CUDA kernel calls are asynchronous and they return before the kernel is finished on the GPU. So the MFIter loop finishes iterating on the CPU and is ready to move on to the next work before the actual work completes on the GPU. To guarantee consistency, there is an implicit device synchronization (a GPU barrier) in the destructor of MFIter. This ensures that all GPU work inside of an MFIter loop will complete before code outside of the loop is executed. Any CUDA kernel launches made outside of an MFIter loop must ensure appropriate device synchronization occurs. This can be done by calling Gpu::streamSynchronize().

CUDA supports multiple streams and kernels. Kernels launched in the same stream are executed sequentially, but different streams of kernel launches may be run in parallel. For each iteration of MFIter, AMReX uses a different CUDA stream (up to 16 streams in total). This allows each iteration of an MFIter loop to run independently, but in the expected sequence, and maximize the use of GPU parallelism. However, AMReX uses the default CUDA stream outside of MFIter loops.

Launching kernels with AMReX’s launch macros or functions implement a C++ lambda function. Lambdas functions used with CUDA have some restrictions the user must understand. First, the function enclosing the extended lambda must not have private or protected access within its parent class, otherwise the code will not compile. This can be fixed by changing the access of the enclosing function to public.

Another pitfall that must be considered: if the lambda function accesses a member of the enclosing class, the lambda function actually captures this pointer by value and accesses variables and functions via this->. If the object is not accessible on GPU, the code will not work as intended. For example,

class MyClass {
public:
    Box bx;
    int m;                           // Unmanaged integer created on the host.
    void f () {
        amrex::launch(bx,
        [=] AMREX_GPU_DEVICE (Box const& tbx)
        {
            printf("m = %d\n", m);   // Failed attempt to use m on the GPU.
        });
    }
};

The function f in the code above will not work unless the MyClass object is in unified memory. If it is undesirable to put the object into unified memory, a local copy of the information can be created for the lambda to capture. For example:

class MyClass {
public:
    Box bx;
    int m;
    void f () {
        int local_m = m;                  // Local temporary copy of m.
        amrex::launch(bx,
        [=] AMREX_GPU_DEVICE (Box const& tbx)
        {
            printf("m = %d\n", local_m);  // Lambda captures local_m by value.
        });
    }
};

C++ macros have some important limitations. For example, commas outside of a set of parentheses are interpreted by the macro, leading to errors such as:

AMREX_PARALLEL_FOR_3D (bx, tbx,
{
    Real a, b;   <---- Error. Macro reads "{ Real a" as a parameter
                                             and "b; }" as
                                             another.
    Real a;      <---- OK
    Real b;
});

One should also avoid using continue and return inside the macros because it is not an actual for loop. Users that choose to implement the macro launches should be aware of the limitations of C++ preprocessing macros to ensure GPU offloading is done properly.

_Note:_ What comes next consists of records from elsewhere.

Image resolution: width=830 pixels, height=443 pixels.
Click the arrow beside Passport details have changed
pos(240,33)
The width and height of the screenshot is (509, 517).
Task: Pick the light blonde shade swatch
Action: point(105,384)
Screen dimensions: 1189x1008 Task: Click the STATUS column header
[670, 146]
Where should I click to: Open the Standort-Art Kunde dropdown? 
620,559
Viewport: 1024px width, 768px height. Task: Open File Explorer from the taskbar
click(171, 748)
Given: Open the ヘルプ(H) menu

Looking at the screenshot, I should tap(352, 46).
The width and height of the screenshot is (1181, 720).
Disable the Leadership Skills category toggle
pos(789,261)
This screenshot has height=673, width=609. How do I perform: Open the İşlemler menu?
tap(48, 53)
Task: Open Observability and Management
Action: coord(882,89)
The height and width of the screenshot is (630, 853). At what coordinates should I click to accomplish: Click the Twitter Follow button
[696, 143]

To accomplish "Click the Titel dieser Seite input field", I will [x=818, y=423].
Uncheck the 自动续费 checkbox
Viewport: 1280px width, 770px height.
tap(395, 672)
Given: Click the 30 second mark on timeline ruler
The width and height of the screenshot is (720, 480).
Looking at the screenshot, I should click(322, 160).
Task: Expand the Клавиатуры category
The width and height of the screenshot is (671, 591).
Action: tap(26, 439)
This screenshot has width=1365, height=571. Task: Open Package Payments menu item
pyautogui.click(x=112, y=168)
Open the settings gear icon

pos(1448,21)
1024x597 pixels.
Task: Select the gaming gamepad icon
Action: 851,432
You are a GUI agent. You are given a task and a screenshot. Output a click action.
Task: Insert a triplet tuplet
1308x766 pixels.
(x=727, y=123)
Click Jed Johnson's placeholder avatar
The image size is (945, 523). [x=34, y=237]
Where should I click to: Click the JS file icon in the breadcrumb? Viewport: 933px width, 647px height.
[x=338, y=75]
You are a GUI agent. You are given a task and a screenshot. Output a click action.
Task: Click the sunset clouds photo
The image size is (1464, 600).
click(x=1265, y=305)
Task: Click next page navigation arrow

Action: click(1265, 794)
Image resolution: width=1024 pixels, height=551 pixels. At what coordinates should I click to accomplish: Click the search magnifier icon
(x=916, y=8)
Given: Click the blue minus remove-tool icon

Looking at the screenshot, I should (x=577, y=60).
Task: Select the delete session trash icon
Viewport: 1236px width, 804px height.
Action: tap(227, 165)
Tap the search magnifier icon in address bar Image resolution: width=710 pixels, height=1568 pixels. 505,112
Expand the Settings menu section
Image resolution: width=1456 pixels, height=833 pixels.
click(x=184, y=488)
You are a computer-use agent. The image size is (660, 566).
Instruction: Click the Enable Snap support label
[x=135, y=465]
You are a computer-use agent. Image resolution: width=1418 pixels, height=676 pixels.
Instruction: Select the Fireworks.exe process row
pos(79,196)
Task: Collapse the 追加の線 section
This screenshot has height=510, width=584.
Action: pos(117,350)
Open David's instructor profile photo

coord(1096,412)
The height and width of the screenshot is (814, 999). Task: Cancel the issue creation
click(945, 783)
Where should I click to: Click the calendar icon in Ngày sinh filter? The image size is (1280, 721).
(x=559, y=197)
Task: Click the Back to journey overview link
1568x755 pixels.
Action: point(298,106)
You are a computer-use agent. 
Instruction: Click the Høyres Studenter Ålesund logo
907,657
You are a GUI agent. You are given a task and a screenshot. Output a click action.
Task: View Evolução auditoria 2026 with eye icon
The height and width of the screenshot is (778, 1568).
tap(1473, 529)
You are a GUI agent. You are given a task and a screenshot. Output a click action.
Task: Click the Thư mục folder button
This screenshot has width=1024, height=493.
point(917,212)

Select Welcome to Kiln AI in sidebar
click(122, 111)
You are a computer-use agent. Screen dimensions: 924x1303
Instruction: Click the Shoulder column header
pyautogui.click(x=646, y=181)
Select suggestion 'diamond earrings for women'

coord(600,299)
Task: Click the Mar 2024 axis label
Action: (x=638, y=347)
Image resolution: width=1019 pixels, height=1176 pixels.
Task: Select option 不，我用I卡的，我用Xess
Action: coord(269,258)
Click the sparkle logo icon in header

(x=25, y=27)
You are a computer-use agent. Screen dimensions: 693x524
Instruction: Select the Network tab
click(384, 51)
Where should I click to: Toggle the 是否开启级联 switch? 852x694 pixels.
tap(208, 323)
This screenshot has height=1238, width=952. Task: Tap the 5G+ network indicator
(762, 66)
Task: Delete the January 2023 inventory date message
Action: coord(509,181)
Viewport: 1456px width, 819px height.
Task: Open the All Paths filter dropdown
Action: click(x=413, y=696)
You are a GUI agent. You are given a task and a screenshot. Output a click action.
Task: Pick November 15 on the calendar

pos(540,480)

Finally, AMReX’s most common CPU threading strategy for GPU/CPU systems is to utilize OpenMP threads to maintain multi-threaded parallelism on work chosen to run on the host. This means OpenMP pragmas should be maintained where CPU work is performed and usually turned off where work is offloaded onto the GPU. OpenMP pragmas can be turned off using the conditional pragma and Gpu::notInLaunchRegion(), as shown below:

#ifdef AMREX_USE_OMP
#pragma omp parallel if (Gpu::notInLaunchRegion())
#endif

It is generally expected that simply using OpenMP threads to launch GPU work quicker will show little improvement or even perform worse. So, this conditional statement should be added to MFIter loops that contain GPU work, unless users specifically test the performance or are designing more complex workflows that require OpenMP.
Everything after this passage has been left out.